_Travail à faire_
(1) Dans la notice sur Les Adieux de Psyché, recopiez le passage commençant par "Une œuvre –" et se terminant par "Salon de 1791." en substituant "huile sur bois" à "huile sur toile".
(2) Rédigez la suite de la notice sur Les Adieux de Psyché à partir de sa dernière phrase.

_Texte du document_
*-*-*
Une œuvre – Une histoire
Les Adieux de Psyché à sa famille, une œuvre de Marie-Guillemine BENOIST (1768-1826), huile sur toile, 111 x 145 cm. Expert : René Millet
Notre tableau est celui qu'exposa Mademoiselle Laville (plus connue sous son nom de femme mariée Marie - Guillemine Benoist), au Salon de 1791.
L’histoire de Psyché est un sujet tiré de l’âne d’or, ou les Métamorphoses d’Apulée.
Psyché était la plus belle fille du roi, si belle que nul n’osait l’épouser. Cette adoration proche du culte courrouce Aphrodite, déesse de la beauté connue pour sa jalousie. La déesse charge son fils, l’Amour de la venger en touchant de l’une de ses flèches la belle Psyché afin qu’elle tombe amoureuse d’un méprisable mortel. Hélas, l’Amour tombe lui-même amoureux de la belle Psyché et fait lors conseiller à son père, via un oracle, d’abandonner Psyché sur un rocher afin qu’elle soit enlevée par un horrible monstre.
*-*-*
_Enregistrements_

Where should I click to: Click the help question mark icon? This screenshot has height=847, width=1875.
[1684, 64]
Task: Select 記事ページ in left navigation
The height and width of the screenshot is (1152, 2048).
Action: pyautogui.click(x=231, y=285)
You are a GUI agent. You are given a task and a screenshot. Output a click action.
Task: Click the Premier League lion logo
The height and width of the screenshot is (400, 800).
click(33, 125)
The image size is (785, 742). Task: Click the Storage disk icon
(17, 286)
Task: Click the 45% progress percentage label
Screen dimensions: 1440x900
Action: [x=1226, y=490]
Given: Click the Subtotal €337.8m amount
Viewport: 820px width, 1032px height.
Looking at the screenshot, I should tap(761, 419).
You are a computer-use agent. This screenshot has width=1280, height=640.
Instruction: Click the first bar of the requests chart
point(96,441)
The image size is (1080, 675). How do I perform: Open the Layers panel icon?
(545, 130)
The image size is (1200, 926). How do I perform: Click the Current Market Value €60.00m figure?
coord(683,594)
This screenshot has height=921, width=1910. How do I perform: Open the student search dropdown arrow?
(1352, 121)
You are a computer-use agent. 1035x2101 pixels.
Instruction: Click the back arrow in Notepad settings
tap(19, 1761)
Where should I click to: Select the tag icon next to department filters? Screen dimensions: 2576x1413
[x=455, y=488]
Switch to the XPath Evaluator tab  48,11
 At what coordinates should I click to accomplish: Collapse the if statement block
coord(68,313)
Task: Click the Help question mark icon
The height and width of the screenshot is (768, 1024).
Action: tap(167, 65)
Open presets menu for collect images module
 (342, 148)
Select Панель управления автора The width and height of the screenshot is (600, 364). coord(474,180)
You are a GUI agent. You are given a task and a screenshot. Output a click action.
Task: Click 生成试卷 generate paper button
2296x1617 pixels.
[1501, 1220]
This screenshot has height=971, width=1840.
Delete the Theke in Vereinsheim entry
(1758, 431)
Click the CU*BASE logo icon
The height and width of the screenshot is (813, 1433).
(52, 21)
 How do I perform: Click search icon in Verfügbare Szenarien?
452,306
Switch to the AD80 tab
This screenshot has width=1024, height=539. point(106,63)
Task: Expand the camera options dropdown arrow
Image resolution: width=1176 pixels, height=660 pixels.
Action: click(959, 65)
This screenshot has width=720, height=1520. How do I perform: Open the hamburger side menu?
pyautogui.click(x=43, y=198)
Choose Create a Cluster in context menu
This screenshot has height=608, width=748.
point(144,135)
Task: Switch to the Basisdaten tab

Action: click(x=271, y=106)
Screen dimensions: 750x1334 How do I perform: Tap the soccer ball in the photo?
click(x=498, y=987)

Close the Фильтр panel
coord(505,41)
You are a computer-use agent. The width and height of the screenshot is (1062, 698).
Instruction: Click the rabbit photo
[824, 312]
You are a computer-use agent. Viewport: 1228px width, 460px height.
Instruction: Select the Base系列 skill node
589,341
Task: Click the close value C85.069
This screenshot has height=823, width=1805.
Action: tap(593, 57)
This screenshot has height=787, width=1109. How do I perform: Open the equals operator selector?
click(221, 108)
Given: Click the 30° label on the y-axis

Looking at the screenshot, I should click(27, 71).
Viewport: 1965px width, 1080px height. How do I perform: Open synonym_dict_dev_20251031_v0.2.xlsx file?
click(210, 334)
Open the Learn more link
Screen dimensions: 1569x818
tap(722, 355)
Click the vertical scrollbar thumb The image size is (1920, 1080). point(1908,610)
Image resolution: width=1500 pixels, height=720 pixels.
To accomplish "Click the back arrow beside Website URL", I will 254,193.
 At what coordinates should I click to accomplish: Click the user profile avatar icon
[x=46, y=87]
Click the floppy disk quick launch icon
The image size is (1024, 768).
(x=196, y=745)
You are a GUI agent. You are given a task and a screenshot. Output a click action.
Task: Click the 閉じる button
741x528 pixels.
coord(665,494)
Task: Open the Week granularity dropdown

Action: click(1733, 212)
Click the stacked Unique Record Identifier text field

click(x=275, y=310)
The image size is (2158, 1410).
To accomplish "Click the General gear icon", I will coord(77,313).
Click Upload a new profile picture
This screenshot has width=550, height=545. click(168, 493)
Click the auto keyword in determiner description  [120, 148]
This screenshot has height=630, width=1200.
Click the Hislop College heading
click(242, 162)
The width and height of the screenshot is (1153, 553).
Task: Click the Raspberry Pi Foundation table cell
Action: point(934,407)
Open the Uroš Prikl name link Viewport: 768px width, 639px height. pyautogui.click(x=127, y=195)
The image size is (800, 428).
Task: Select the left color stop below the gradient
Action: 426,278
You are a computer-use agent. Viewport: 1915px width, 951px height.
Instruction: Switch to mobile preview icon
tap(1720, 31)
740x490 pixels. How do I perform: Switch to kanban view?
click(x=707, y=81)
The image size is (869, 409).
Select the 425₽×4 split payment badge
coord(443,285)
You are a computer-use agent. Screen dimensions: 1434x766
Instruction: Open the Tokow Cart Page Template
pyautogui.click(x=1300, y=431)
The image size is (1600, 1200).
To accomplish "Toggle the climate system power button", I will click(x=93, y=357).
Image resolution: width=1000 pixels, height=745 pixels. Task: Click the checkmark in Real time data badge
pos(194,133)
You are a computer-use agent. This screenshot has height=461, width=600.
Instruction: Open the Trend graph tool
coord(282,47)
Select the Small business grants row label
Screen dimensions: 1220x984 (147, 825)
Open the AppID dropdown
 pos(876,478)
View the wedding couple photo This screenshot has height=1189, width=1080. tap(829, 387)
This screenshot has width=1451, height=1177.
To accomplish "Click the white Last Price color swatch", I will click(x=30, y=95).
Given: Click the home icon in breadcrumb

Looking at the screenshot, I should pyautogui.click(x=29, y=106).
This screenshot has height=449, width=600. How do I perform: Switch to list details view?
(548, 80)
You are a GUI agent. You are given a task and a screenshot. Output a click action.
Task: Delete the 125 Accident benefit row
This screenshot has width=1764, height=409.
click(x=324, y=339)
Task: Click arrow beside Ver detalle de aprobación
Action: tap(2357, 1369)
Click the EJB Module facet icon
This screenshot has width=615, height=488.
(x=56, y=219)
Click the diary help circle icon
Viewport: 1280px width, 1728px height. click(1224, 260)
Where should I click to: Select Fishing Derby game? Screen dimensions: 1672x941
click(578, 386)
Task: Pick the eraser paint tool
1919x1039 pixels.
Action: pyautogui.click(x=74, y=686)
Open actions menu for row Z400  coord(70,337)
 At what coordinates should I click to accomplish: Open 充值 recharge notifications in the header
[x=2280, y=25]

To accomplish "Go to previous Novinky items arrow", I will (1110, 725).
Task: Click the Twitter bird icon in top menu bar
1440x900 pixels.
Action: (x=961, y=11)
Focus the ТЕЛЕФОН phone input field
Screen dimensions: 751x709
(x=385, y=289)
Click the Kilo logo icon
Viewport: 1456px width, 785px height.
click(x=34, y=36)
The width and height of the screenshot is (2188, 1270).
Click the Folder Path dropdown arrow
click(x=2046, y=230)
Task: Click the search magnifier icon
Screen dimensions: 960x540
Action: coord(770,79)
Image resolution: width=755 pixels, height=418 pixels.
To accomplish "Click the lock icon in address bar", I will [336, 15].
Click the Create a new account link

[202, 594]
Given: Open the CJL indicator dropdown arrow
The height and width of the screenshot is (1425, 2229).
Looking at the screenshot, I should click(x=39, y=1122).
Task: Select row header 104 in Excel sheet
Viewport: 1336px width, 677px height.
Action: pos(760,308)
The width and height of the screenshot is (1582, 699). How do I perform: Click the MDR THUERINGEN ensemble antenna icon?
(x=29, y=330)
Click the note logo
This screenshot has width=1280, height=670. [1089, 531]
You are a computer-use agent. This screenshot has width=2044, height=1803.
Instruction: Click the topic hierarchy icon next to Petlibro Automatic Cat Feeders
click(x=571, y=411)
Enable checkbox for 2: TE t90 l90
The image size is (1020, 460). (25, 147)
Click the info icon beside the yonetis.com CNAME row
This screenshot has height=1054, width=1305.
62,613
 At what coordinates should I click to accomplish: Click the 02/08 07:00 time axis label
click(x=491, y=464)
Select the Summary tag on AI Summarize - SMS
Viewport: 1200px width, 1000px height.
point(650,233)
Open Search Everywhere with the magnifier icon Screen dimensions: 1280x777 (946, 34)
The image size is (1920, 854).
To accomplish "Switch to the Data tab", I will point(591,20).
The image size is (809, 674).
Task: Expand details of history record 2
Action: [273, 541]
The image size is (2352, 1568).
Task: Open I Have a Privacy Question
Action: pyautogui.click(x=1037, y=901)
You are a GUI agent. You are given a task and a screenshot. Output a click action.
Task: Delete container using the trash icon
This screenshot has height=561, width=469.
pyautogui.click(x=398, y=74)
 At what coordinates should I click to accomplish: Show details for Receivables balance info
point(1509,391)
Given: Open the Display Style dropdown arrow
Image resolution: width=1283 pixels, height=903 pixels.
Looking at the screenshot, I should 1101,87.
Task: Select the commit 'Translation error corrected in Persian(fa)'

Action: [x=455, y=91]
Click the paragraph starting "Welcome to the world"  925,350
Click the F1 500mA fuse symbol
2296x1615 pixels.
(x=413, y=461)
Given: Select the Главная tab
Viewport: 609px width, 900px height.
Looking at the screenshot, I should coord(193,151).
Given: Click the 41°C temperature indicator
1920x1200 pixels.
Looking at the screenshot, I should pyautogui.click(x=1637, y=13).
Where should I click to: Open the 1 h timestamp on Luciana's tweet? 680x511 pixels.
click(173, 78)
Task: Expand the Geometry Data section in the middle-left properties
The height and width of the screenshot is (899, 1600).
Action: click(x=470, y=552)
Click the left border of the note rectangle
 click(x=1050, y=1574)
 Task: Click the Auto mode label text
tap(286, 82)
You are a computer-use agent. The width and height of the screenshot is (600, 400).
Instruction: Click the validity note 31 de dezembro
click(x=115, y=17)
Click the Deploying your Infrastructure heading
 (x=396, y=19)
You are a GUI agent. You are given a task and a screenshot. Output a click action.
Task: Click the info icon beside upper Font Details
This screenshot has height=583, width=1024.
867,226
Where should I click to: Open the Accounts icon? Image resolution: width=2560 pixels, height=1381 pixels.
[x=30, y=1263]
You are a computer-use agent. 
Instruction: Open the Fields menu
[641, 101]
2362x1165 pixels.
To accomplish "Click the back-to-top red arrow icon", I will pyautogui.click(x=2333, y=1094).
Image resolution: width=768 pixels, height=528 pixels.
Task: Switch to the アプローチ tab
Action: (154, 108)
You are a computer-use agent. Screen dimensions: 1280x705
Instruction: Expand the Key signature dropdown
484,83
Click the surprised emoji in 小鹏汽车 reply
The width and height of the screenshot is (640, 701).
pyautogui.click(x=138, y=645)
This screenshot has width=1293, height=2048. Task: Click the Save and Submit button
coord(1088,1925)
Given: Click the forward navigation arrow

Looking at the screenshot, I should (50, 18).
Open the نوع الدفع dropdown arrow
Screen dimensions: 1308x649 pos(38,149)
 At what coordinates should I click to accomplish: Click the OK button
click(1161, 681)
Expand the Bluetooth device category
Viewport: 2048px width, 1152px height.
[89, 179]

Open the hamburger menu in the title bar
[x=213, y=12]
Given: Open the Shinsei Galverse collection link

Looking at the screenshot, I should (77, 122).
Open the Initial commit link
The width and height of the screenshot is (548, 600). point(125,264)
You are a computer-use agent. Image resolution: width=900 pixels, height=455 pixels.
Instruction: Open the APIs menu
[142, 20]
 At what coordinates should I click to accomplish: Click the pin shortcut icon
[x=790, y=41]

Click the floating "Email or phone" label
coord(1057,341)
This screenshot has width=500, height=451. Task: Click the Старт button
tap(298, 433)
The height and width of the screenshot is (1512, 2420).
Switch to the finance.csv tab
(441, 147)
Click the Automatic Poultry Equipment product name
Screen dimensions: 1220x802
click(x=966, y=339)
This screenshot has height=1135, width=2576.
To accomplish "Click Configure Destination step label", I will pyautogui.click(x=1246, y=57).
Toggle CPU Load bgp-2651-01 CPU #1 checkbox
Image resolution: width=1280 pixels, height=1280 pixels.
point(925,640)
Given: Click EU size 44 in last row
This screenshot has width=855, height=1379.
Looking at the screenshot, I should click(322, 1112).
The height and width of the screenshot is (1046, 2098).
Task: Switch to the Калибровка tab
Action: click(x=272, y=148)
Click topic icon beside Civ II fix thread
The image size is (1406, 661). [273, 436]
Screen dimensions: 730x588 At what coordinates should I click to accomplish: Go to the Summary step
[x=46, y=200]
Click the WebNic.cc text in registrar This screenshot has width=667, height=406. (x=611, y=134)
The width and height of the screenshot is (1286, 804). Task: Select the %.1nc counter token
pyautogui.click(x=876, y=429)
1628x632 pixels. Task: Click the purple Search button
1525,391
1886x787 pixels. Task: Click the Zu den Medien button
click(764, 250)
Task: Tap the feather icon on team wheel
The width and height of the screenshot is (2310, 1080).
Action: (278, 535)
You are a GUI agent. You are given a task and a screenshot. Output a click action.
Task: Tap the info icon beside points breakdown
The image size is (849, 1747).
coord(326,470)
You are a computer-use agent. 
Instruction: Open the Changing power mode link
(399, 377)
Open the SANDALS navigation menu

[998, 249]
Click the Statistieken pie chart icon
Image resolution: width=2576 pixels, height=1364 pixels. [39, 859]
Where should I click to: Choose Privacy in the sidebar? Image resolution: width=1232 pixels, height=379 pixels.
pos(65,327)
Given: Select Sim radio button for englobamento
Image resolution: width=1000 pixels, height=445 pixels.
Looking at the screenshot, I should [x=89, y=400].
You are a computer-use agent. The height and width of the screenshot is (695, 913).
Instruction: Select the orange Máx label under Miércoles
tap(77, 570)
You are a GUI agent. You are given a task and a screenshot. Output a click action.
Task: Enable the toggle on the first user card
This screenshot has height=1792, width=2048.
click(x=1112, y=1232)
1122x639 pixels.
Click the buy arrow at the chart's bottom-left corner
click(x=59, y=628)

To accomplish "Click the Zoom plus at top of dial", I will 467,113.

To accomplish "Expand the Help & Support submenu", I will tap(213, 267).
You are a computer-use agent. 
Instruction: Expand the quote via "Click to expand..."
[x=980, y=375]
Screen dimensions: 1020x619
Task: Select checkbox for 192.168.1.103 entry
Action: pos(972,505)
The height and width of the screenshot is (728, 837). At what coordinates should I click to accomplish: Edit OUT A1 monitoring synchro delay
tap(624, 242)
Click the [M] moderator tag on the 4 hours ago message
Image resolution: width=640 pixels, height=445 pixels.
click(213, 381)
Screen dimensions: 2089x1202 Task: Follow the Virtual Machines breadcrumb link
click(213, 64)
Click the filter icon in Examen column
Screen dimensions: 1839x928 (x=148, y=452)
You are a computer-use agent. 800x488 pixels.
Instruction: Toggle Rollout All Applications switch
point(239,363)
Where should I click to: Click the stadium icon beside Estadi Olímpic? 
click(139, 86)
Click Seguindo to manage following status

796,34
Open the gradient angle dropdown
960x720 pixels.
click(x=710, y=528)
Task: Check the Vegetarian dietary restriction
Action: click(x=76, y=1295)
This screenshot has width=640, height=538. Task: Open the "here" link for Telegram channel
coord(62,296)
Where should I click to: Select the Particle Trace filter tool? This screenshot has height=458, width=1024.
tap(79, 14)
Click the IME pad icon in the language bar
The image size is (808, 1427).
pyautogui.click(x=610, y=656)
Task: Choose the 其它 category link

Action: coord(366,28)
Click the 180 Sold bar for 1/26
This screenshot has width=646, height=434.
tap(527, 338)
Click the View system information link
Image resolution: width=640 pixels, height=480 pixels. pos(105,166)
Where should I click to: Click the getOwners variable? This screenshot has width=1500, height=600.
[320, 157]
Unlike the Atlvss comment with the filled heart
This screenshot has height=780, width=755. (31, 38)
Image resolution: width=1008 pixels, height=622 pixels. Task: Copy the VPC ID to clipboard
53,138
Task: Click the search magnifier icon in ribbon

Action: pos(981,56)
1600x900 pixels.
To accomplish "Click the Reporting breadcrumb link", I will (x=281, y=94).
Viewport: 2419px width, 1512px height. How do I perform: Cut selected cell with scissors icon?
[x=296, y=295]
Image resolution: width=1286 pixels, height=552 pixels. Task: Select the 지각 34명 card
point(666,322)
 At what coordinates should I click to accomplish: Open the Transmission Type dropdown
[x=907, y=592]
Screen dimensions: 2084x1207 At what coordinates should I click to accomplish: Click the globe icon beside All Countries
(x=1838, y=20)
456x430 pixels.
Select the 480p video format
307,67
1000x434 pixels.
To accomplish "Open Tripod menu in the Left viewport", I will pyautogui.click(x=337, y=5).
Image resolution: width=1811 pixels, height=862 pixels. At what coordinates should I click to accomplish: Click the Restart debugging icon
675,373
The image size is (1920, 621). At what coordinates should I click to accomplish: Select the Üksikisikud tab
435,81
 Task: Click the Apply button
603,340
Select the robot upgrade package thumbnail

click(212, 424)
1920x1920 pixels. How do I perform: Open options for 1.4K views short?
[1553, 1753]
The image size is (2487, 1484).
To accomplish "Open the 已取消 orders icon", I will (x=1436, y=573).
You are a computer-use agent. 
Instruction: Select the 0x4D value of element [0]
*-*-*
_Réponses dans l'ordre_
(1)
Une œuvre – Une histoire
Les Adieux de Psyché à sa famille, une œuvre de Marie-Guillemine BENOIST (1768-1826), huile sur bois, 111 x 145 cm. Expert : René Millet
Notre tableau est celui qu'exposa Mademoiselle Laville (plus connue sous son nom de femme mariée Marie - Guillemine Benoist), au Salon de 1791.

(2)
C’est en fait Zéphyr qui l’enlève et la dépose dans un somptueux palais où des servantes invisibles répondent aux moindres désirs de Psyché. Chaque nuit, l’Amour / Eros la visite et la quitte à l’aurore. Piquée d’une curiosité exacerbée par ses sœurs, Psyché finit pourtant par chercher à voir le visage de son amant mais une goutte d’huile s’échappe de sa lampe lorsqu’elle découvre Eros endormi. Eros réveillé par la douleur, s’enfuit aussitôt.
Désespérée, Psyché cherche alors à se jeter dans une rivière mais elle y croise le dieu Pan qui lui suggère de reconquérir Eros. Aphrodite charge alors l’Inquiétude et la Tristesse de soumettre Psyché à des épreuves : trier un tas de grain, apporter de la laine des brebis à la Toison d’or à Aphrodite, rapporter de l’eau du Styx, enfermer un peu de la beauté de Perséphone dans une boîte. Dans chacune de ces épreuves, elle sera aidée par des personnages compatissants : des fourmis, un roseau, Zeus lui-même, une tour. Toujours curieuse, Psyché cependant ne résiste pas à la tentation de regarder la beauté de Perséphone et tombe aussitôt dans un profond sommeil.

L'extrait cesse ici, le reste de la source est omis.